Le président américain Donald Trump aurait plaidé pour un désengagement militaire israélien de Syrie et du Liban, une orientation immédiatement rejetée par le Premier ministre Benyamin Netanyahou. Cette dissonance, révélée alors que se profile une recomposition diplomatique majeure au Levant, illustre l’écart croissant entre la Maison-Blanche et le cabinet israélien sur la gestion de l’après-guerre à Gaza et de ses prolongements régionaux. Le débat se double d’une offensive diplomatique portée par la Turquie et le Qatar, désignée sous le nom d’initiative d’Ankara, qui vise à intégrer politiquement les forces dites de la résistance dans un cadre négocié.
Le désaccord Trump-Netanyahou sur la présence militaire au Levant
Selon les éléments rapportés, Donald Trump considère que la prolongation de la présence militaire israélienne dans le sud syrien et le sud libanais nuit à la stabilisation régionale qu’il souhaite afficher comme un succès diplomatique. Le locataire de la Maison-Blanche pousse pour un repli qui permettrait d’ouvrir une séquence de normalisations élargies, notamment avec Damas et Riyad. Benyamin Netanyahou, à l’inverse, défend une posture de contrôle territorial durable, jugée indispensable à la sécurité du nord d’Israël face au Hezbollah et aux formations pro-iraniennes actives en Syrie.
Cette divergence n’est pas seulement tactique. Elle touche à la doctrine même de projection de puissance israélienne, façonnée depuis l’automne 2023 autour de l’idée d’une profondeur stratégique élargie. Le cabinet israélien redoute qu’un retrait précipité ne rouvre des corridors logistiques entre Téhéran, Damas et Beyrouth. Washington, de son côté, estime que l’occupation de fait de zones tampons devient un handicap politique pour ses alliés arabes, à commencer par la Jordanie et l’Arabie saoudite.
L’initiative d’Ankara : une architecture turco-qatarie
Parallèlement, un dispositif diplomatique piloté conjointement par la Turquie et le Qatar prend forme. Baptisée initiative d’Ankara, cette démarche propose un cadre régional destiné à contenir, sans les affronter frontalement, les composantes armées de l’axe dit de la résistance : Hezbollah libanais, factions palestiniennes, groupes pro-iraniens en Syrie et en Irak. L’objectif affiché consiste à convertir ces forces en acteurs politiques encadrés, en échange de garanties territoriales et de la levée progressive de la pression militaire israélienne.

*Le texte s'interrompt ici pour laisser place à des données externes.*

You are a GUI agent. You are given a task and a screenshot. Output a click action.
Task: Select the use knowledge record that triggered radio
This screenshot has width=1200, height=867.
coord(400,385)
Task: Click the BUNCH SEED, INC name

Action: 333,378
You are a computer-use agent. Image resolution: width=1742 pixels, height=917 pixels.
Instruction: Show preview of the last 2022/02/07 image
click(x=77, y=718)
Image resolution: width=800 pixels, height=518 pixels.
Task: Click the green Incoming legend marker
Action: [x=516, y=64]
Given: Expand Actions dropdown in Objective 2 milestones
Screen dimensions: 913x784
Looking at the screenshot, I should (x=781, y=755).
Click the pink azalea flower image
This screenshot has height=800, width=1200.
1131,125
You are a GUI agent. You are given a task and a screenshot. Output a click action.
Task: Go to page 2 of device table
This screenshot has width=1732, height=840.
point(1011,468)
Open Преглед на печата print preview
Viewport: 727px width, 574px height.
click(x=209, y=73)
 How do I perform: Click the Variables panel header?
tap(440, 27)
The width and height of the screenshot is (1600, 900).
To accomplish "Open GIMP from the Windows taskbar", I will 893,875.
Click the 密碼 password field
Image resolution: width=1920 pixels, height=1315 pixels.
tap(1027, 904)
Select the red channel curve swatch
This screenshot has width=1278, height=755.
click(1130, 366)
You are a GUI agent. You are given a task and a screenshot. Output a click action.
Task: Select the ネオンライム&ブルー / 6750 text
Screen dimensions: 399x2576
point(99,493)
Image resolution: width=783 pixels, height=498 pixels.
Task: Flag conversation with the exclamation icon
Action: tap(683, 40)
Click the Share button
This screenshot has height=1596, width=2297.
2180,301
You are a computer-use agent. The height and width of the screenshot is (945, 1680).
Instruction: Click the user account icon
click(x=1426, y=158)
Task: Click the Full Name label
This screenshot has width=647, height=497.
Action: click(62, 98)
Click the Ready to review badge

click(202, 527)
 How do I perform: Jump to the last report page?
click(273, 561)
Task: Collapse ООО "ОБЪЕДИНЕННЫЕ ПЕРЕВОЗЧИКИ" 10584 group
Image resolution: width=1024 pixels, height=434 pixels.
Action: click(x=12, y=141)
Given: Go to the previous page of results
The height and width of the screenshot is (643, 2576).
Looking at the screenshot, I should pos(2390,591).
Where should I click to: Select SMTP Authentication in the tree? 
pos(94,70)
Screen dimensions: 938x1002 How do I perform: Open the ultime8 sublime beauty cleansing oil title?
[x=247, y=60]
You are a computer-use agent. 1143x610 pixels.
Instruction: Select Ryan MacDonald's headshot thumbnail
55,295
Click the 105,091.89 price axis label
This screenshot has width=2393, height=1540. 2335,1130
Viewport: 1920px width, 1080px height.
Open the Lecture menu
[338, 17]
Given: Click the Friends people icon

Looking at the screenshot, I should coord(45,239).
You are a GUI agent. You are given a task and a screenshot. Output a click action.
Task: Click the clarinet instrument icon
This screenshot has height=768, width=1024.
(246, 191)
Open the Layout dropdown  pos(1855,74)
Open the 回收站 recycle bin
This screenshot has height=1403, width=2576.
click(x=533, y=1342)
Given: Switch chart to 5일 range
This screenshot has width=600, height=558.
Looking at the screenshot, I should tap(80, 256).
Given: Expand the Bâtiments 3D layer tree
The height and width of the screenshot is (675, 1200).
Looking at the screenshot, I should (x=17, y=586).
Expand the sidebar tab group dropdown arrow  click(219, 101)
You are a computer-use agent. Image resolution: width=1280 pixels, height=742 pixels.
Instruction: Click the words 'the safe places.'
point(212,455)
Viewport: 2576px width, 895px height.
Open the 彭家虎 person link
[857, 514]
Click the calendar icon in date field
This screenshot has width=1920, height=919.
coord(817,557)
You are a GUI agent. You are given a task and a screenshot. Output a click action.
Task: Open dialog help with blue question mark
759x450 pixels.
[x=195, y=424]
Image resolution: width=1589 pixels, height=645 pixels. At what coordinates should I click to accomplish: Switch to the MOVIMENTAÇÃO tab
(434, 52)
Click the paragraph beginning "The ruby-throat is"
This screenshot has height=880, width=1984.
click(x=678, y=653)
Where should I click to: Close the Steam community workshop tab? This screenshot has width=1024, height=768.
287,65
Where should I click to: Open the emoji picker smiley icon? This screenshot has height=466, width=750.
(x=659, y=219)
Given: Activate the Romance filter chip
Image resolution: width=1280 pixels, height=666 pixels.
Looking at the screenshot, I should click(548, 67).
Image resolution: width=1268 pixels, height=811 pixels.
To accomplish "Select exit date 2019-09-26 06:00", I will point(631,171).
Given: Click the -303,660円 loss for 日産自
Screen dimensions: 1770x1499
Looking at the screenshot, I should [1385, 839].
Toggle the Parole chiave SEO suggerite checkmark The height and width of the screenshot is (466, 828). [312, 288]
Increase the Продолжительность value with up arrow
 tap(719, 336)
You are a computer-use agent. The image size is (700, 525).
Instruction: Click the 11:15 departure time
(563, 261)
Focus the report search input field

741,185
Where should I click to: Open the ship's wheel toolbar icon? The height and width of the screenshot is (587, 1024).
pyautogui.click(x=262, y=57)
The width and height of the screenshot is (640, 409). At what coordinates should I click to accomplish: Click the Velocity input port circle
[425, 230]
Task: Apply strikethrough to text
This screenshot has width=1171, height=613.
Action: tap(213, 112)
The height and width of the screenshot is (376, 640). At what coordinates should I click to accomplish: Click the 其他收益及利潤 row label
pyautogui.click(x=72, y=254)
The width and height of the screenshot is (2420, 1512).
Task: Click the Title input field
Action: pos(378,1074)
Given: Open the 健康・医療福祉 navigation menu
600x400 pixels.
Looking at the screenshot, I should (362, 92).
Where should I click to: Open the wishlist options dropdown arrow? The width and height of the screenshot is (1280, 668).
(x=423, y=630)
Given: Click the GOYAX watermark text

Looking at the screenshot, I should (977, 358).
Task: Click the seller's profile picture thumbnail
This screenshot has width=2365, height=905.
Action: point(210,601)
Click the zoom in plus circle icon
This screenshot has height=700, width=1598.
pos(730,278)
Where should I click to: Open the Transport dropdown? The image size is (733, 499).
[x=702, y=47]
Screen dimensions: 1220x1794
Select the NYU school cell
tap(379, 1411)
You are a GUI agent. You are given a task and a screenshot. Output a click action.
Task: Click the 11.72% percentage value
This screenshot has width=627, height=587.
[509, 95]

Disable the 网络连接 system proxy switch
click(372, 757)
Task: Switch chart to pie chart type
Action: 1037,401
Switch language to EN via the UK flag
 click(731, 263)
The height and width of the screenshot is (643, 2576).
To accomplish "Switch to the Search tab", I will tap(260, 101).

La démarche s’inscrit dans la continuité du rôle croissant joué par Doha comme médiateur sur le dossier de Gaza, et par Ankara comme parrain du nouveau pouvoir syrien issu de la chute de Bachar el-Assad. Les deux capitales entendent capitaliser sur leur influence auprès des Frères musulmans, du Hamas et de fractions de l’opposition syrienne pour proposer à Washington une architecture alternative à la confrontation ouverte. Reste que ce schéma se heurte à la méfiance israélienne et à l’hostilité affichée d’une partie des chancelleries du Golfe, notamment les Émirats arabes unis.
Un Liban et une Syrie transformés en laboratoires diplomatiques
Sur le terrain, les positions israéliennes maintenues au sud du Litani et dans plusieurs poches du plateau du Golan syrien constituent le point de friction concret. Beyrouth réclame l’application intégrale de la résolution 1701 et le retrait des cinq collines encore tenues par Tsahal. Damas, désormais dirigé par les autorités issues de Hayat Tahrir al-Cham, exige la restitution des zones investies depuis décembre 2024. Les deux capitales trouvent dans l’initiative turco-qatarie un levier de pression indirect sur Washington.
Pour les décideurs régionaux, l’enjeu dépasse la question tactique du repli. Il s’agit de savoir qui écrira l’agenda sécuritaire du Levant pour la décennie à venir : un tandem américano-israélien attaché à un statu quo militaire, ou une coalition turco-qatarie proposant une intégration politique négociée des forces armées non étatiques. La partie se joue également sur le terrain économique, avec des dossiers de reconstruction estimés à plusieurs centaines de milliards de dollars et des perspectives d’accès aux hydrocarbures de la Méditerranée orientale.
Concrètement, les prochaines semaines devraient révéler si la Maison-Blanche accepte de faire pression sur son allié israélien pour amorcer un retrait, ou si Benyamin Netanyahou parvient à imposer son tempo. L’initiative d’Ankara, elle, dépendra de la capacité de la Turquie et du Qatar à obtenir un feu vert américain sans provoquer une rupture ouverte avec Tel-Aviv. Selon Al Akhbar, les consultations se poursuivent dans la discrétion entre les différentes capitales concernées.